Data items:
══════════
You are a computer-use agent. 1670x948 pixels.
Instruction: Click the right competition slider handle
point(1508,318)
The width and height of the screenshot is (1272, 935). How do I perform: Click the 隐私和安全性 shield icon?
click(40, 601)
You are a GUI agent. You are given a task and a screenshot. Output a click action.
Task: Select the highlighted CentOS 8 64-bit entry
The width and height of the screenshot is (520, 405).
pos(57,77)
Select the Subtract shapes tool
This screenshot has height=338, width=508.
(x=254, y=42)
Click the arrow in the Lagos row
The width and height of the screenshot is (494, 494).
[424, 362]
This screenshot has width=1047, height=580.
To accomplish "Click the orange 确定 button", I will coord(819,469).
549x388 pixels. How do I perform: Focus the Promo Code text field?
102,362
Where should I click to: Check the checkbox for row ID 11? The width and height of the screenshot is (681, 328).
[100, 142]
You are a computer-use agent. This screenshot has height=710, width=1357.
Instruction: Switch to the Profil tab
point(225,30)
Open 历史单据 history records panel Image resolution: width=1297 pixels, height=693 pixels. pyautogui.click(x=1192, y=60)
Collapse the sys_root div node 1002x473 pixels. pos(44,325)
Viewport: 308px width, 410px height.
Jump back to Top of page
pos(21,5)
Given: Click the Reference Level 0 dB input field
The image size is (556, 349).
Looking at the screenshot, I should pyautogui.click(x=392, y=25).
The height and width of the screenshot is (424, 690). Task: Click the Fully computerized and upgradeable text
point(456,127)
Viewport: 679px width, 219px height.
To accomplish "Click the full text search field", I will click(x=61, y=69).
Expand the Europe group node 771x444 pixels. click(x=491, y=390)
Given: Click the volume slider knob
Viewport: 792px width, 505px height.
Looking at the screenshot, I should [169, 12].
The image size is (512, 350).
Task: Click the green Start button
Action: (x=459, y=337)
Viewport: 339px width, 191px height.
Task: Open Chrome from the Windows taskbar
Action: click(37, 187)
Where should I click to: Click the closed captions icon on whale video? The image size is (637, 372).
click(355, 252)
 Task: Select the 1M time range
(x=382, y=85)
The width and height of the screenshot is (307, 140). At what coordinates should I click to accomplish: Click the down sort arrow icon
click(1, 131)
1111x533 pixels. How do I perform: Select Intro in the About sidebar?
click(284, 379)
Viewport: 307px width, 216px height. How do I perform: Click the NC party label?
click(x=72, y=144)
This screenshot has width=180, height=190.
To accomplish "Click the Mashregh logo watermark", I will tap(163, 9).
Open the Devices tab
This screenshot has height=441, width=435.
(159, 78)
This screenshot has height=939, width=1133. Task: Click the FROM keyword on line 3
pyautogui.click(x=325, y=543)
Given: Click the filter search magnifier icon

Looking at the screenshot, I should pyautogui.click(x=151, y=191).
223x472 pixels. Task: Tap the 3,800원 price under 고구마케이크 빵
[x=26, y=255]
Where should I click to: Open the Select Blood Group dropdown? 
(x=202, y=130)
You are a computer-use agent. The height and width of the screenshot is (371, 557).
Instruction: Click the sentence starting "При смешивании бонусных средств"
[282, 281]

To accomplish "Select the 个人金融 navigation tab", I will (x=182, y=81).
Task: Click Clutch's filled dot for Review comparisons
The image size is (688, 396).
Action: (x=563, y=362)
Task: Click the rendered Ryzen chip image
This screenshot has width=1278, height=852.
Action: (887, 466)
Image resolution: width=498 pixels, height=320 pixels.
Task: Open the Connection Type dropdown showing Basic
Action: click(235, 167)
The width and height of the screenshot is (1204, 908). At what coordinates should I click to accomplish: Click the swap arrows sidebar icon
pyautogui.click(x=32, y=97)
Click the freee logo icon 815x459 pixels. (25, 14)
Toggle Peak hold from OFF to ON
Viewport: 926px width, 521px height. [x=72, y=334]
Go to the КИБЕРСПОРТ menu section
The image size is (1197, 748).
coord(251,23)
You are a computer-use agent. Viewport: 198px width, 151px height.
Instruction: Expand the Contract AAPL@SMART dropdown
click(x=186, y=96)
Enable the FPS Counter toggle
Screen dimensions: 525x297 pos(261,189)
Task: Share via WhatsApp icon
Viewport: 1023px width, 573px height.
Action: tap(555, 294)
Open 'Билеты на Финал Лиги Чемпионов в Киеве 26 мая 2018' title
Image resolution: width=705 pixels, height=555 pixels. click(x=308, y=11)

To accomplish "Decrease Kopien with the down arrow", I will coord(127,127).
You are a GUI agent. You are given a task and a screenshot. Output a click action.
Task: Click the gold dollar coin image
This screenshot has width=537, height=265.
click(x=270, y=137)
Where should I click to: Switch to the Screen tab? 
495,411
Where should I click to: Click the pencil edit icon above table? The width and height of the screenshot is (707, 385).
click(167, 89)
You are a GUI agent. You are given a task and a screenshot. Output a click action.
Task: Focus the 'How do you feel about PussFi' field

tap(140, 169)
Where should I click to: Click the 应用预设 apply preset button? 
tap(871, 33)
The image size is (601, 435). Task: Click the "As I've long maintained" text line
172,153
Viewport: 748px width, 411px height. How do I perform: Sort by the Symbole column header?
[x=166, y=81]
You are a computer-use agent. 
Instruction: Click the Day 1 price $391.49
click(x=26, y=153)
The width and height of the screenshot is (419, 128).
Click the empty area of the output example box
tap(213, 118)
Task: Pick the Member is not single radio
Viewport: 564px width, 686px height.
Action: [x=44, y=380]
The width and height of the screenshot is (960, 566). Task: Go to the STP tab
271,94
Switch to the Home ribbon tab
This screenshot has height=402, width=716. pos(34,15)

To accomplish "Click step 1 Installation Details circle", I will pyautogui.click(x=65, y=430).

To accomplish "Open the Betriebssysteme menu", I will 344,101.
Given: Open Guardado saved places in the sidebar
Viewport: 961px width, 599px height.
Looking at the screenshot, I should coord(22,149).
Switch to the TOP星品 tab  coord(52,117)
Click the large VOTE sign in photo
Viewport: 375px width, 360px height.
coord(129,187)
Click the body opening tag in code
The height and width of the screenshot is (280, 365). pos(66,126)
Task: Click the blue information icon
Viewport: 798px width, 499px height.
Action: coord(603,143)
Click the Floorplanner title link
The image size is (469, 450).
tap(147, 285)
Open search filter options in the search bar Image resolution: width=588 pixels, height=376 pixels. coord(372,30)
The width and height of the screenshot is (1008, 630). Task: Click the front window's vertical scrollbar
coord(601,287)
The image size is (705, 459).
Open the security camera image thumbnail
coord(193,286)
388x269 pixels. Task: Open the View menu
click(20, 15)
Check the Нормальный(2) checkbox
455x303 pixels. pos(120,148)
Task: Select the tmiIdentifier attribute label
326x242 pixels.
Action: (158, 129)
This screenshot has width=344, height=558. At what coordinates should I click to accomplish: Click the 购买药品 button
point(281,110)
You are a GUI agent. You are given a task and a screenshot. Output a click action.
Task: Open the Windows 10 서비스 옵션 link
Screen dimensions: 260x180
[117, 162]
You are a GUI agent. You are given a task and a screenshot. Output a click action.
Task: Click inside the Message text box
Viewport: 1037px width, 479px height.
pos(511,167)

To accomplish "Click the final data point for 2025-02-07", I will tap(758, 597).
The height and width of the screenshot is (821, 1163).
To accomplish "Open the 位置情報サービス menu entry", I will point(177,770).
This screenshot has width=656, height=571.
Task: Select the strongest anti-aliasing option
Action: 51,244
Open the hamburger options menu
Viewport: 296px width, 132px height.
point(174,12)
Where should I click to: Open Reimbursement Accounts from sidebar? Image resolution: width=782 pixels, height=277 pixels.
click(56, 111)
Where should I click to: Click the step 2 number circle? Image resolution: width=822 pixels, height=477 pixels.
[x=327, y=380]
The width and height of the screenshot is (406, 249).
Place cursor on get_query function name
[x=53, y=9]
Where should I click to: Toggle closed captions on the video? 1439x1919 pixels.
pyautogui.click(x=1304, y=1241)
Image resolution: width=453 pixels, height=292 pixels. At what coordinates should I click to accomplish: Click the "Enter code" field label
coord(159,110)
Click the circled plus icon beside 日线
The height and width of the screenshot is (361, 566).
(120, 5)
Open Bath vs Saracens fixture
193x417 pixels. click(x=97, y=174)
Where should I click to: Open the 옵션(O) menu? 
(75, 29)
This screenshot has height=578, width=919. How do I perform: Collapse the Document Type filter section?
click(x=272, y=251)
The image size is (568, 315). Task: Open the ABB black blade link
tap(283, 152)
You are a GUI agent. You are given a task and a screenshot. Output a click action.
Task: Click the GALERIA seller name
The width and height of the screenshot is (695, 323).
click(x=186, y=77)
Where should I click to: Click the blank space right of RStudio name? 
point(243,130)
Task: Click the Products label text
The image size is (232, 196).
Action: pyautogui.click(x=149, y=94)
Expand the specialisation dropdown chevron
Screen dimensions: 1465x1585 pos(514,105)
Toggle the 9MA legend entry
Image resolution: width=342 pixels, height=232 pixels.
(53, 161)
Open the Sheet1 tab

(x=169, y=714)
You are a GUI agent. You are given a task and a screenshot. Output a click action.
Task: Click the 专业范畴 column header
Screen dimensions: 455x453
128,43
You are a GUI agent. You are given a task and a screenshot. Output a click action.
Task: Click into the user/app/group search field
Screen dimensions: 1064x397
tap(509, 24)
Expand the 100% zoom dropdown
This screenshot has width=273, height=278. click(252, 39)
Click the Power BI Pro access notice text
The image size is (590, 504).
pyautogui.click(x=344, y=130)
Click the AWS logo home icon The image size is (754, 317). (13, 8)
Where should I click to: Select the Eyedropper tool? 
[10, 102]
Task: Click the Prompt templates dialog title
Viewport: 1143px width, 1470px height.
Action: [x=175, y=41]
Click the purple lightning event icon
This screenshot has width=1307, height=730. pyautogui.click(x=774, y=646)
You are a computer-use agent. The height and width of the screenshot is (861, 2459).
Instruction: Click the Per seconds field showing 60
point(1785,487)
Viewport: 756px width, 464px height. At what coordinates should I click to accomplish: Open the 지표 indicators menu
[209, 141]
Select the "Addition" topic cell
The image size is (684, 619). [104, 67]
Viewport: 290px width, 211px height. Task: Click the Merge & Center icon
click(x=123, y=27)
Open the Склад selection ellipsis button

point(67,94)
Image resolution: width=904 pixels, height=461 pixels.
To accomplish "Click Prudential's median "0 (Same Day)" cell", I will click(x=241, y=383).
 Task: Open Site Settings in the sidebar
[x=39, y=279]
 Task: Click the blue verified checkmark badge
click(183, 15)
══════════
Reply with the lines from the first line of the entries through the line that contains "This screenshot has width=1047, height=580.", repeated exactly with both ends kept, and with nothing else.

You are a computer-use agent. 1670x948 pixels.
Instruction: Click the right competition slider handle
point(1508,318)
The width and height of the screenshot is (1272, 935). How do I perform: Click the 隐私和安全性 shield icon?
click(40, 601)
You are a GUI agent. You are given a task and a screenshot. Output a click action.
Task: Select the highlighted CentOS 8 64-bit entry
The width and height of the screenshot is (520, 405).
pos(57,77)
Select the Subtract shapes tool
This screenshot has height=338, width=508.
(x=254, y=42)
Click the arrow in the Lagos row
The width and height of the screenshot is (494, 494).
[424, 362]
This screenshot has width=1047, height=580.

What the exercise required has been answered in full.